TASK DIRECTIONS: Please print every record below exactly as it reads.

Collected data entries
<<<<
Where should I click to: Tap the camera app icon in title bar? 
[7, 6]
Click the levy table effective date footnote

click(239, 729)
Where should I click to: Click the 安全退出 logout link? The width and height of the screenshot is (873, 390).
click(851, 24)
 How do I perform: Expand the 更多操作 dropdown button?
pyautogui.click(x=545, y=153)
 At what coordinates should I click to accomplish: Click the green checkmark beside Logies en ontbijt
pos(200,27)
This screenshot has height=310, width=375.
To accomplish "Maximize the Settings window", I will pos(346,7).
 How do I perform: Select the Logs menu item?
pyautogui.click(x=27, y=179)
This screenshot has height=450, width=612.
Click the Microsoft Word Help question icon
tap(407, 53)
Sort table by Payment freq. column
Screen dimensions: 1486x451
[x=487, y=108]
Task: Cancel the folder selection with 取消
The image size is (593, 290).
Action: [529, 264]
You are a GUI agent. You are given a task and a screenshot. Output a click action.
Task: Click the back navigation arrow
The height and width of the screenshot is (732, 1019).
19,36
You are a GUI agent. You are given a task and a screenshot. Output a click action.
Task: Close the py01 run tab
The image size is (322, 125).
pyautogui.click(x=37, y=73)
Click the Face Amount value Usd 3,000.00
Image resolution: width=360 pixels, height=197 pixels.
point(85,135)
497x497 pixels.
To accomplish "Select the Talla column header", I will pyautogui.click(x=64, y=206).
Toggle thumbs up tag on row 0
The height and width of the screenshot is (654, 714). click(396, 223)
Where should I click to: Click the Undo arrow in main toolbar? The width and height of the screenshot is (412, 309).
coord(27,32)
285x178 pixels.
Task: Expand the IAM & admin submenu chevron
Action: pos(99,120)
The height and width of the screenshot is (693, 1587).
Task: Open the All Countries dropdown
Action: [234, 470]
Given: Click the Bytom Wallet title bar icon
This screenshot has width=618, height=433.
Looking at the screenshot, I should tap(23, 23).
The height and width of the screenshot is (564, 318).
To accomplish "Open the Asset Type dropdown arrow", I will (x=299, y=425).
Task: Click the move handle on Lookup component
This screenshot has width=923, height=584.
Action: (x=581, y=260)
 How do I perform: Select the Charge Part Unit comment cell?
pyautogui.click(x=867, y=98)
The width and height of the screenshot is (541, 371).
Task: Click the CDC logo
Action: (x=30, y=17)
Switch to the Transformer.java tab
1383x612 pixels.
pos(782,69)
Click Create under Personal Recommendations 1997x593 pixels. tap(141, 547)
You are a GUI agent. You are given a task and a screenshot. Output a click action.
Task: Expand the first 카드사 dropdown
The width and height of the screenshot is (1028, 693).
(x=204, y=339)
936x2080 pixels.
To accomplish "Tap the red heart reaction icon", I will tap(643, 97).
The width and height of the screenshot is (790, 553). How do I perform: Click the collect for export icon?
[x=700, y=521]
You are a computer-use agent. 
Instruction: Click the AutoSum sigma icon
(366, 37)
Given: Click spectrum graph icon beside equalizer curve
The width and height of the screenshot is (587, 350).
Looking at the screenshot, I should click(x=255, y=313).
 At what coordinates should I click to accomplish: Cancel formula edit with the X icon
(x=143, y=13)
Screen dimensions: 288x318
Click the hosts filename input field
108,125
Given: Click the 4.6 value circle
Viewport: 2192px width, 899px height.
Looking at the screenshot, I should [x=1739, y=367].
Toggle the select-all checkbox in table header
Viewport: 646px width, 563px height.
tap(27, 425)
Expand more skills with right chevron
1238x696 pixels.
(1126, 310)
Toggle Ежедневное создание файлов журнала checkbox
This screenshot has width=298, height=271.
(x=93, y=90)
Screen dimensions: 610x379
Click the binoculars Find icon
>>>>
RESPONSE:
Where should I click to: Tap the camera app icon in title bar? 
[7, 6]
Click the levy table effective date footnote

click(239, 729)
Where should I click to: Click the 安全退出 logout link? The width and height of the screenshot is (873, 390).
click(851, 24)
 How do I perform: Expand the 更多操作 dropdown button?
pyautogui.click(x=545, y=153)
 At what coordinates should I click to accomplish: Click the green checkmark beside Logies en ontbijt
pos(200,27)
This screenshot has height=310, width=375.
To accomplish "Maximize the Settings window", I will pos(346,7).
 How do I perform: Select the Logs menu item?
pyautogui.click(x=27, y=179)
This screenshot has height=450, width=612.
Click the Microsoft Word Help question icon
tap(407, 53)
Sort table by Payment freq. column
Screen dimensions: 1486x451
[x=487, y=108]
Task: Cancel the folder selection with 取消
The image size is (593, 290).
Action: [529, 264]
You are a GUI agent. You are given a task and a screenshot. Output a click action.
Task: Click the back navigation arrow
The height and width of the screenshot is (732, 1019).
19,36
You are a GUI agent. You are given a task and a screenshot. Output a click action.
Task: Close the py01 run tab
The image size is (322, 125).
pyautogui.click(x=37, y=73)
Click the Face Amount value Usd 3,000.00
Image resolution: width=360 pixels, height=197 pixels.
point(85,135)
497x497 pixels.
To accomplish "Select the Talla column header", I will pyautogui.click(x=64, y=206).
Toggle thumbs up tag on row 0
The height and width of the screenshot is (654, 714). click(396, 223)
Where should I click to: Click the Undo arrow in main toolbar? The width and height of the screenshot is (412, 309).
coord(27,32)
285x178 pixels.
Task: Expand the IAM & admin submenu chevron
Action: pos(99,120)
The height and width of the screenshot is (693, 1587).
Task: Open the All Countries dropdown
Action: [234, 470]
Given: Click the Bytom Wallet title bar icon
This screenshot has width=618, height=433.
Looking at the screenshot, I should tap(23, 23).
The height and width of the screenshot is (564, 318).
To accomplish "Open the Asset Type dropdown arrow", I will (x=299, y=425).
Task: Click the move handle on Lookup component
This screenshot has width=923, height=584.
Action: (x=581, y=260)
 How do I perform: Select the Charge Part Unit comment cell?
pyautogui.click(x=867, y=98)
The width and height of the screenshot is (541, 371).
Task: Click the CDC logo
Action: (x=30, y=17)
Switch to the Transformer.java tab
1383x612 pixels.
pos(782,69)
Click Create under Personal Recommendations 1997x593 pixels. tap(141, 547)
You are a GUI agent. You are given a task and a screenshot. Output a click action.
Task: Expand the first 카드사 dropdown
The width and height of the screenshot is (1028, 693).
(x=204, y=339)
936x2080 pixels.
To accomplish "Tap the red heart reaction icon", I will tap(643, 97).
The width and height of the screenshot is (790, 553). How do I perform: Click the collect for export icon?
[x=700, y=521]
You are a computer-use agent. 
Instruction: Click the AutoSum sigma icon
(366, 37)
Given: Click spectrum graph icon beside equalizer curve
The width and height of the screenshot is (587, 350).
Looking at the screenshot, I should click(x=255, y=313).
 At what coordinates should I click to accomplish: Cancel formula edit with the X icon
(x=143, y=13)
Screen dimensions: 288x318
Click the hosts filename input field
108,125
Given: Click the 4.6 value circle
Viewport: 2192px width, 899px height.
Looking at the screenshot, I should [x=1739, y=367].
Toggle the select-all checkbox in table header
Viewport: 646px width, 563px height.
tap(27, 425)
Expand more skills with right chevron
1238x696 pixels.
(1126, 310)
Toggle Ежедневное создание файлов журнала checkbox
This screenshot has width=298, height=271.
(x=93, y=90)
Screen dimensions: 610x379
Click the binoculars Find icon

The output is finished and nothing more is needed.